On Chesil Beach was released in the UK on 18 May 2018. Originally scheduled for theatrical release in the United States on 15 June 2018, the date was pushed up to 18 May 2018.

== Critical response ==

On review aggregator website Rotten Tomatoes, the film holds an approval rating of 68% based on 170 reviews, and an average rating of 6.3/10. The website's critical consensus reads, "On Chesil Beach presents a well-acted and solidly crafted adaptation of a small yet resonant story with deceptively rich subtext." On Metacritic, the film has a weighted average score of 62 out of 100, based on 33 critics, indicating "generally favorable reviews".

The Economist praised McEwan's screenwriting for having "deviated from the source material in effective ways". Owen Gleiberman of Variety praised the cast and called the film a "romantic drama that gets so far into the mystique of its era that it takes you somewhere you’ve never been." Anya Jaremko-Greenwold of Flood Magazine wrote that "while men might fail to recognize how intimidating the expectation of sex can be for women, it’s something McEwan’s novel (and the film, for which he wrote the screenplay) hinges upon with exquisite delicacy."
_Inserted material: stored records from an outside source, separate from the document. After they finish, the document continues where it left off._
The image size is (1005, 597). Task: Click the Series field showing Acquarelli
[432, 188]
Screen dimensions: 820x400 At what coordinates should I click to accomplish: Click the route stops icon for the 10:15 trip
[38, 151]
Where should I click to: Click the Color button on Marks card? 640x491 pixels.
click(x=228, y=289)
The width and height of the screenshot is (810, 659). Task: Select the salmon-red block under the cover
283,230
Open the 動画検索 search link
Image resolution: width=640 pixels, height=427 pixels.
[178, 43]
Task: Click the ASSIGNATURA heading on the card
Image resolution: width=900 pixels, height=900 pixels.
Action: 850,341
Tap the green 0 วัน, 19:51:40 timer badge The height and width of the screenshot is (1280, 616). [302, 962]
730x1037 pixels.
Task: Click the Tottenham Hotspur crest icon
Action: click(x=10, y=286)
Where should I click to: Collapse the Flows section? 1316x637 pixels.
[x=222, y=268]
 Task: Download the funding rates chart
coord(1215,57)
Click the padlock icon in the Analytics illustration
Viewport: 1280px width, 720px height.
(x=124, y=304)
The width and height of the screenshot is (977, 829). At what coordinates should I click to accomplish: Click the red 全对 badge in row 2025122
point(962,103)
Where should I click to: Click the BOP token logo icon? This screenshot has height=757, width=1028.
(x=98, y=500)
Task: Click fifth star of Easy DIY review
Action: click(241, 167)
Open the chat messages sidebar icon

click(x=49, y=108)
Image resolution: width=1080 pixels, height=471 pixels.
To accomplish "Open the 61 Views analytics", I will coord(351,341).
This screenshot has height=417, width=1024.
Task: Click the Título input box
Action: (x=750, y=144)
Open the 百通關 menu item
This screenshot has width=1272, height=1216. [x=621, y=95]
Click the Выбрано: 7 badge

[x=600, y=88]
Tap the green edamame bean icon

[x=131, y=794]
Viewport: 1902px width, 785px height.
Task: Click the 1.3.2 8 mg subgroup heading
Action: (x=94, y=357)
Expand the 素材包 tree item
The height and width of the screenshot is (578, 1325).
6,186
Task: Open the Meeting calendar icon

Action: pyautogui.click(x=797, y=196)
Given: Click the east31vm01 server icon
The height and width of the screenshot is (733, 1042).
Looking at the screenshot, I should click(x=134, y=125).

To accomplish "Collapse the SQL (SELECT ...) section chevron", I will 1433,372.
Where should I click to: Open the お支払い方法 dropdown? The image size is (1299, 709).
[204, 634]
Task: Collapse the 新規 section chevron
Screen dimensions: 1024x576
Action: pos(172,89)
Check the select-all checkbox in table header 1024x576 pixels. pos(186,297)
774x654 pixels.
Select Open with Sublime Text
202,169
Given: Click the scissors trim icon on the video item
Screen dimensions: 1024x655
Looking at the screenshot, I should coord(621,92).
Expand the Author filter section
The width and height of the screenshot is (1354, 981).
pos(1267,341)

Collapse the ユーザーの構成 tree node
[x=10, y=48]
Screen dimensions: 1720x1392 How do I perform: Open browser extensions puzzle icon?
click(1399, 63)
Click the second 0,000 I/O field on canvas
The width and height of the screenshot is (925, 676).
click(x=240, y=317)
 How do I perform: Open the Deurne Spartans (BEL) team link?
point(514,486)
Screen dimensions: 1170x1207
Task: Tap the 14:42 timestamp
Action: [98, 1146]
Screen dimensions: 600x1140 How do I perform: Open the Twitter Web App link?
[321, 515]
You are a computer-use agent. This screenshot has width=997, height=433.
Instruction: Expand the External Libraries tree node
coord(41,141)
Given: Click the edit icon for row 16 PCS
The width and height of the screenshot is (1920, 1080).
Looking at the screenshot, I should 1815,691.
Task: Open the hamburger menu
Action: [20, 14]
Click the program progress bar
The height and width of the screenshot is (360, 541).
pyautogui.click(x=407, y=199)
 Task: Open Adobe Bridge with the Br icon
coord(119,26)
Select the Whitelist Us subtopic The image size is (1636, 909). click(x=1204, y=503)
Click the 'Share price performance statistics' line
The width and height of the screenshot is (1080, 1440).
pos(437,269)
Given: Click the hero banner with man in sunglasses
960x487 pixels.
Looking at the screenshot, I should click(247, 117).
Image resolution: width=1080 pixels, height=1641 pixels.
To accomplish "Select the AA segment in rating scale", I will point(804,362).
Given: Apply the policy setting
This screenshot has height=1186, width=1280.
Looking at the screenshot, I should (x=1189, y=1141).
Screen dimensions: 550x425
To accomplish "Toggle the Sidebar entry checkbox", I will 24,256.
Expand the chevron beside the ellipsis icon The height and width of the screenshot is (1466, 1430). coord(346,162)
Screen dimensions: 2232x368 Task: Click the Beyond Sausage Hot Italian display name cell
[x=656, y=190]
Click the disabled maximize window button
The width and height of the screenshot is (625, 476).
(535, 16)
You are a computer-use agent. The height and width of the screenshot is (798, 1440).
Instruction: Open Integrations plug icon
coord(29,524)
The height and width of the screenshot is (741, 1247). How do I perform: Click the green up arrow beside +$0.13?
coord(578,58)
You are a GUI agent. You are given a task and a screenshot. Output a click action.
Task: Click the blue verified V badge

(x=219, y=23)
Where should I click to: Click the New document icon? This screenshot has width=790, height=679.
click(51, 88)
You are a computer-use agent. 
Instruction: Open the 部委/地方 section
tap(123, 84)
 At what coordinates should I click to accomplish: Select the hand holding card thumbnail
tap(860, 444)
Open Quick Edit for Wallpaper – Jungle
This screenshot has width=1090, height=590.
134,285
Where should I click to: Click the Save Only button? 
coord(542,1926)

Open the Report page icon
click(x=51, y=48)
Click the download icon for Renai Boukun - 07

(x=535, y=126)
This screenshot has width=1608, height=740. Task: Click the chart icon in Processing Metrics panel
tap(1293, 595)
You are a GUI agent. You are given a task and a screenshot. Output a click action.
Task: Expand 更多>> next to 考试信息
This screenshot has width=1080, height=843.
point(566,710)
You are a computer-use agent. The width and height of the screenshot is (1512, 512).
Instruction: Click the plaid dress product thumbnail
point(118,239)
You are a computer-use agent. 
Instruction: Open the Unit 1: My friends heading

Writing for IndieWire, Kate Erbland gave the film a grade of "C+," saying, "After a strong start, the film’s middle section sags into the most benign of observations about Edward and Florence and the elements that have pulled them together. For a film that is so consumed with the burning complications of first, early love, On Chesil Beach more resembles a wilted relationship, one that offers up no excitement about the future and little respect for the past."

Writing on Our Culture, Svetlana Sterlin noted the lack of explanation concerning how Florence apparently overcame her aversion to sex, so that shortly after the annulment of her marriage she had remarried and given birth to a daughter.